V4 have effects similar to V4 lesions in nonhuman primates ( De Weerd et al., 1996, De Weerd et al., 2003, Merigan, 1996, Merigan, 2000, Merigan and Pham, 1998 and Schiller, 1995) and that human V4 lesions affect curvature discrimination ( Gallant et al., 2000). More recent fMRI studies suggest that area V4 in humans is activated preferentially by concentric and radial gratings ( Wilkinson et al., 2000) and textures ( Dumoulin and Hess, 2007). Computational Models. Computational models have been used to predict object shape from activity of neuronal populations in V4. Responses of V4 have been defined in stimulus subspace,

such as contour curvature.

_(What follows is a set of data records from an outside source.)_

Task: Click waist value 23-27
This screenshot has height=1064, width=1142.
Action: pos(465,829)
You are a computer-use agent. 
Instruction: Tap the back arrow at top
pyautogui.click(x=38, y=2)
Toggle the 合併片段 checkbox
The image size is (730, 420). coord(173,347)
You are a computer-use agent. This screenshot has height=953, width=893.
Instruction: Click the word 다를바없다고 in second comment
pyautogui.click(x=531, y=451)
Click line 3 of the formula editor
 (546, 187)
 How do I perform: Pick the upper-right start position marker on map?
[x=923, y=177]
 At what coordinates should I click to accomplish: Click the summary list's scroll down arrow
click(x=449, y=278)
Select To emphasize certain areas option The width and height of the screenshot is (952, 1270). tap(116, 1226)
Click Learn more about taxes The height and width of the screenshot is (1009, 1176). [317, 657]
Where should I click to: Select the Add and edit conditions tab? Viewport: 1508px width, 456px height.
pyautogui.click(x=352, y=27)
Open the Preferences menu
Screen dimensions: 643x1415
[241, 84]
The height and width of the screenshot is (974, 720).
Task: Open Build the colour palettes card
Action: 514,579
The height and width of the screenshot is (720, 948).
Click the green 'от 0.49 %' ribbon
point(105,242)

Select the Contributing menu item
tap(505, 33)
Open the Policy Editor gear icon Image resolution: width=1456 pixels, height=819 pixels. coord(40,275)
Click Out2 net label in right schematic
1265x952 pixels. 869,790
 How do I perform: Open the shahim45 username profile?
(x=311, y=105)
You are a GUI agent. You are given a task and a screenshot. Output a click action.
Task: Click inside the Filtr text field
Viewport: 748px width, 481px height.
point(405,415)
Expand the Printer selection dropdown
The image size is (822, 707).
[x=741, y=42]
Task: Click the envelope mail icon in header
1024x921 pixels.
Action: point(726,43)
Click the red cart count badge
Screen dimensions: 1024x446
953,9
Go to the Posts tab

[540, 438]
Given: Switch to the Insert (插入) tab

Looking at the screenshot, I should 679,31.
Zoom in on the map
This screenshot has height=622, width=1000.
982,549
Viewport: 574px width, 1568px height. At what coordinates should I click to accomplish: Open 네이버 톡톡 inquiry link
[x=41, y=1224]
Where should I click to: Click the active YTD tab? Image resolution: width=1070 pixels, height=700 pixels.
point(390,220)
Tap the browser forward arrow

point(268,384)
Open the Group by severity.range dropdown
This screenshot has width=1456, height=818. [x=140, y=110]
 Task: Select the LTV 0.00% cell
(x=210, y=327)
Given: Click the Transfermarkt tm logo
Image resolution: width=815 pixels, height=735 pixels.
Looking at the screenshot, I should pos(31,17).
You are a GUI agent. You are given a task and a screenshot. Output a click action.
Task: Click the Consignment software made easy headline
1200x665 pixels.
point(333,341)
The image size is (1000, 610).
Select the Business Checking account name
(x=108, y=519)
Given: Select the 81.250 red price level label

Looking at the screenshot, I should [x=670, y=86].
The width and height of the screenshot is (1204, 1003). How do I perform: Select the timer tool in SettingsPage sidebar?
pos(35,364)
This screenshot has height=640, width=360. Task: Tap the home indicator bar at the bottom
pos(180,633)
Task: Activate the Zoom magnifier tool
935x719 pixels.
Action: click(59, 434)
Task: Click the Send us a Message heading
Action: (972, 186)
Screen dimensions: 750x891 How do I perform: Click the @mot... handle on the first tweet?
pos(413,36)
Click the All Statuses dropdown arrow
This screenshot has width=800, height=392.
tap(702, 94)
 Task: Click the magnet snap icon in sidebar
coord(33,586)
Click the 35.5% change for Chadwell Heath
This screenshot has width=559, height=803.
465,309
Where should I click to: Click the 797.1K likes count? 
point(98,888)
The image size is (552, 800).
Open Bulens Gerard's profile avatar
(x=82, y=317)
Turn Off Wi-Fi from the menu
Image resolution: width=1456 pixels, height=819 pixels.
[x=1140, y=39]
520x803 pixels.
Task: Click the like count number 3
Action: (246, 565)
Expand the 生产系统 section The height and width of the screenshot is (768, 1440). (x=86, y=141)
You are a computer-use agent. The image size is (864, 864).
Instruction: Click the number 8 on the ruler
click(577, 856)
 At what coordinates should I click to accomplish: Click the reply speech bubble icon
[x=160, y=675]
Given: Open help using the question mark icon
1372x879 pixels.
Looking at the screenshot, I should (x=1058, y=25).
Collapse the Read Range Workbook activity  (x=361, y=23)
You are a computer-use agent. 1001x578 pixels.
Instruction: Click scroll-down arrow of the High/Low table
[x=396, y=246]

The aim is, using V4 responses to one specific subset of (basis) curves, to read out contour curvatures from a population of V4 neuronal responses ( Pasupathy and Connor, 2002). Unfortunately, PLX4032 order no current neuronal model Selleckchem Nutlin-3a of V4 provides good predictions of responses to natural images ( David et al., 2006). Voxel-based models of V4 developed using fMRI also provide poor predictions of responses to natural scenes, though they perform as well as neuronal models in both earlier and later areas ( Naselaris et al., 2009). There are several possible reasons why current computational models of V4 perform poorly. It could be that V4 represents complex aspects of shape that cannot be captured by the second-order nonlinearities assumed in current models (David et al., 2006). Preliminary reports suggest that this may be true for at least a subset of V4 neurons (J.L.G. and C.E.C., unpublished data). Another possibility is that V4 represents aspects of shape that are more complex than current mathematical models allow. For example, if V4 neurons

represent the three-dimensional structure of occluded surfaces then there would be no way to represent this aspect of selectivity using current computational models (Lee et al., 2001). until Binocular Disparity Inputs to V4. We perceive depth in visual scenes by detecting small positional differences between corresponding visual features in the left eye and right eye images. This difference is called binocular disparity and permits binocular depth perception, or stereopsis. Disparity-selective response is initially established in V1 ( Poggio and Fischer, 1977), where single neurons exhibit sensitivity to a narrow range of depths (measured by the width of disparity tuning curves). In V2, disparity selective neurons are found throughout the thin, pale, and thick stripes, but are most prevalent in the thick stripes ( Livingstone and Hubel, 1988, Peterhans and von der Heydt, 1993, Roe and Ts’o, 1995 and Ts’o et al., 2001). The association with thick stripes in V2 is reinforced by the presence of functional maps for near-to-far depth in thick stripes ( Chen et al., 2008).